[EXERCISE PROMPT]
Where a line holds the word "computer", copy it from the records.

Stored records:

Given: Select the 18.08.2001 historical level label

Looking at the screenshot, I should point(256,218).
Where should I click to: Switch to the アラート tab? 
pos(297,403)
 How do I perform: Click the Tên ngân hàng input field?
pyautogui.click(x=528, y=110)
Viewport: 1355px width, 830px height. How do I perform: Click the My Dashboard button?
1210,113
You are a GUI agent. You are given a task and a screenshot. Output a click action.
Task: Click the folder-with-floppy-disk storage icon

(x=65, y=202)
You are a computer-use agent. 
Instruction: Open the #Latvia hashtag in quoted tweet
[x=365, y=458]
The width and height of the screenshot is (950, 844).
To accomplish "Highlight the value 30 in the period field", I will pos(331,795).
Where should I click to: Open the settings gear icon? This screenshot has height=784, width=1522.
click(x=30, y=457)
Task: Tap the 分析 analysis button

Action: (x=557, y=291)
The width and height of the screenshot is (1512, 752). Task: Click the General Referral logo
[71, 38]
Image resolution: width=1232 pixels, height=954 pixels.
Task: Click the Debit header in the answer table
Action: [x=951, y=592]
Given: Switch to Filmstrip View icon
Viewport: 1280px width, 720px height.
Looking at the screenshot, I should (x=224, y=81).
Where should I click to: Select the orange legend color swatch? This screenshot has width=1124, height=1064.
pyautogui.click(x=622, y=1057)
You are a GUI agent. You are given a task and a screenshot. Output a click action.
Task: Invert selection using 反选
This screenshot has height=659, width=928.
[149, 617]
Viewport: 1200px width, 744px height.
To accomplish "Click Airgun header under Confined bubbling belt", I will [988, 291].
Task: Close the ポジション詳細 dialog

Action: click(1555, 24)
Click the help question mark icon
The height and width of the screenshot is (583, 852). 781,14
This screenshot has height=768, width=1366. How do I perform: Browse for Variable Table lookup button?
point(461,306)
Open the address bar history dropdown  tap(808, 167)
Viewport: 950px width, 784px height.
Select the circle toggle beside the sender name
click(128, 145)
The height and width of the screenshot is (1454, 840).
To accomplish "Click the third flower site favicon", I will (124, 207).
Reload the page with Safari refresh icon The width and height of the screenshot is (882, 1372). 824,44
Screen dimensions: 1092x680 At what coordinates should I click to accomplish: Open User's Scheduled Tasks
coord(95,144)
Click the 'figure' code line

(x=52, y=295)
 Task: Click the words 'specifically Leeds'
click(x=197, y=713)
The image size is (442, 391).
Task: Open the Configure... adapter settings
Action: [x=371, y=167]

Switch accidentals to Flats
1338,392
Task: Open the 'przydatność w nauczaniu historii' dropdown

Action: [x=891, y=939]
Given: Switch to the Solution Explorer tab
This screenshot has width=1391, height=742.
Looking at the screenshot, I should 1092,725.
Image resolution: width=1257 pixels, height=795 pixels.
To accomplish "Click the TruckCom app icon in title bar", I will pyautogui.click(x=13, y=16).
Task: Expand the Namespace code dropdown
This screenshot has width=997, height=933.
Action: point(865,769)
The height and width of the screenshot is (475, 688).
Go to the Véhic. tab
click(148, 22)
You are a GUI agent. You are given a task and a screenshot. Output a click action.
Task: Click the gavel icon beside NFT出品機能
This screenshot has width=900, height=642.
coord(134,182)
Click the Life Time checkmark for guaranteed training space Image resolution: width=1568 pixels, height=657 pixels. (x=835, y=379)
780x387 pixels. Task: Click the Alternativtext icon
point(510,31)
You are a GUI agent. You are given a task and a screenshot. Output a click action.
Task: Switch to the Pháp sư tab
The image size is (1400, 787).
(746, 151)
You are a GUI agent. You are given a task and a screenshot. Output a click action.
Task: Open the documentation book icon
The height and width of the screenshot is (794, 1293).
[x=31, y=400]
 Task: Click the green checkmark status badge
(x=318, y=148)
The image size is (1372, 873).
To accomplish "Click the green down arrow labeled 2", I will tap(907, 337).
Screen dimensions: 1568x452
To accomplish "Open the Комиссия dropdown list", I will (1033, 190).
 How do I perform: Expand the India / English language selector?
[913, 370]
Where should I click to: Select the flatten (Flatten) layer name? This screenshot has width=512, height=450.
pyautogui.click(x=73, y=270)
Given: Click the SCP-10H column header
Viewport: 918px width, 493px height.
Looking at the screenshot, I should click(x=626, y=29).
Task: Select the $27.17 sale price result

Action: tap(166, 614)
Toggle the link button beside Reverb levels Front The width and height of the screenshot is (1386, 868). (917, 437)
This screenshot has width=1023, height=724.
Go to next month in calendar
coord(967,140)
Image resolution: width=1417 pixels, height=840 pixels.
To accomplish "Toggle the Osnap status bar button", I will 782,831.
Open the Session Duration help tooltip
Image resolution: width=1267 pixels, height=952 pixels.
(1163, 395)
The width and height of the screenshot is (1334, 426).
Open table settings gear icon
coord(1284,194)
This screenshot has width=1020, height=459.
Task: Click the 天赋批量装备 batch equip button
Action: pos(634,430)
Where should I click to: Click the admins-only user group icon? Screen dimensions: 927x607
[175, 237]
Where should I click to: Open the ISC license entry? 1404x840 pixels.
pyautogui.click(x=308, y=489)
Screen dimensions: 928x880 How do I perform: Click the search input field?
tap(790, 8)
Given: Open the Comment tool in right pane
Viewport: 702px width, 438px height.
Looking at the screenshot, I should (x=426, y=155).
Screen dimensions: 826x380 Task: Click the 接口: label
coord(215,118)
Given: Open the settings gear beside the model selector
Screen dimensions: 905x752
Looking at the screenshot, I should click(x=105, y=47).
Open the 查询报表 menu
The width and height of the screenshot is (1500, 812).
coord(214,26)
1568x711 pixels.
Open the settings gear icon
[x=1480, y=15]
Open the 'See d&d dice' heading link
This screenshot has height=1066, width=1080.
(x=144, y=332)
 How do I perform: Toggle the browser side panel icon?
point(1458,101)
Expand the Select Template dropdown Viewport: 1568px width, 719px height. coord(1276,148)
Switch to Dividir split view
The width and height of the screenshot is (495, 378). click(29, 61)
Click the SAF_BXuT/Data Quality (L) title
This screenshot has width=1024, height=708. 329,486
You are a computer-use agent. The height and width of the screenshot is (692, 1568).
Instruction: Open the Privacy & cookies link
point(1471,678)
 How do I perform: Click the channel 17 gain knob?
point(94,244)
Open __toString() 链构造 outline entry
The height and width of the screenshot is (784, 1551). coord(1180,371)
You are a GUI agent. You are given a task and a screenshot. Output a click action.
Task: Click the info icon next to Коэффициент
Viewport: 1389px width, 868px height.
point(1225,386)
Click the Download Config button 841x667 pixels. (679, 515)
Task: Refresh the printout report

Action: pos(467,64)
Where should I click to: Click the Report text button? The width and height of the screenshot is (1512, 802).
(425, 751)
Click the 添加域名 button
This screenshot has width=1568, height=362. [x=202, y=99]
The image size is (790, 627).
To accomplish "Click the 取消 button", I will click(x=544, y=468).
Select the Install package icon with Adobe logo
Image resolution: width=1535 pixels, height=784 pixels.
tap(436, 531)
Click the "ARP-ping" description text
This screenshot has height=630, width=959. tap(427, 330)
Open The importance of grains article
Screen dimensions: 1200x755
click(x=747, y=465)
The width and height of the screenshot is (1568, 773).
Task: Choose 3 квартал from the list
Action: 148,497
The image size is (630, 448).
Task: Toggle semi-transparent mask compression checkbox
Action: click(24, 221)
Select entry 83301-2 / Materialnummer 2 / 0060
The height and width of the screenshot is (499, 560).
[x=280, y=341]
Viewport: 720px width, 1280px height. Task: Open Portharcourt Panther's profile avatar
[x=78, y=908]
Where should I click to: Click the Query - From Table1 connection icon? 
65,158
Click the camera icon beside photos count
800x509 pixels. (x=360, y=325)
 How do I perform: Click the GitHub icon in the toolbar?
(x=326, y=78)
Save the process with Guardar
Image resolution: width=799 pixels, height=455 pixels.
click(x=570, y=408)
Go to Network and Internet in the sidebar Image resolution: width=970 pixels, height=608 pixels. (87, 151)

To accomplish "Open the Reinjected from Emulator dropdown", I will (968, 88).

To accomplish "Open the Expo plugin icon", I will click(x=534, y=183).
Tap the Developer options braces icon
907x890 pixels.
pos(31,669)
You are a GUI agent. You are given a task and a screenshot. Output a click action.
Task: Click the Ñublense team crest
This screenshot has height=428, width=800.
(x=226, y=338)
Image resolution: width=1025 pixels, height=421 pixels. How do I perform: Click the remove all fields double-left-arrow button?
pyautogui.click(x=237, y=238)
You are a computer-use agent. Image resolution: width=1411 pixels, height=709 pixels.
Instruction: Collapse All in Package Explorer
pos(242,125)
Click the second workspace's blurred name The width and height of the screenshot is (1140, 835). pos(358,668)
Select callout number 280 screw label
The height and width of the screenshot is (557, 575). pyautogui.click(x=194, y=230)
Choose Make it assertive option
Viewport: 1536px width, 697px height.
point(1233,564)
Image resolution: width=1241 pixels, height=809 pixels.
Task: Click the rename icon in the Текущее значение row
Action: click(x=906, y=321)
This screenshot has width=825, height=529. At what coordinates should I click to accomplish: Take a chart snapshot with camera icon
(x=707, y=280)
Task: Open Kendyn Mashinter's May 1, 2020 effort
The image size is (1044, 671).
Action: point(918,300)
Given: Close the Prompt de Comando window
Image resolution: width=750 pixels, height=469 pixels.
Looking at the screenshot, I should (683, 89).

[PROBLEM SOLUTION]
You are a computer-use agent. 
You are a computer-use agent. The height and width of the screenshot is (692, 1568).
You are a computer-use agent. Image resolution: width=1411 pixels, height=709 pixels.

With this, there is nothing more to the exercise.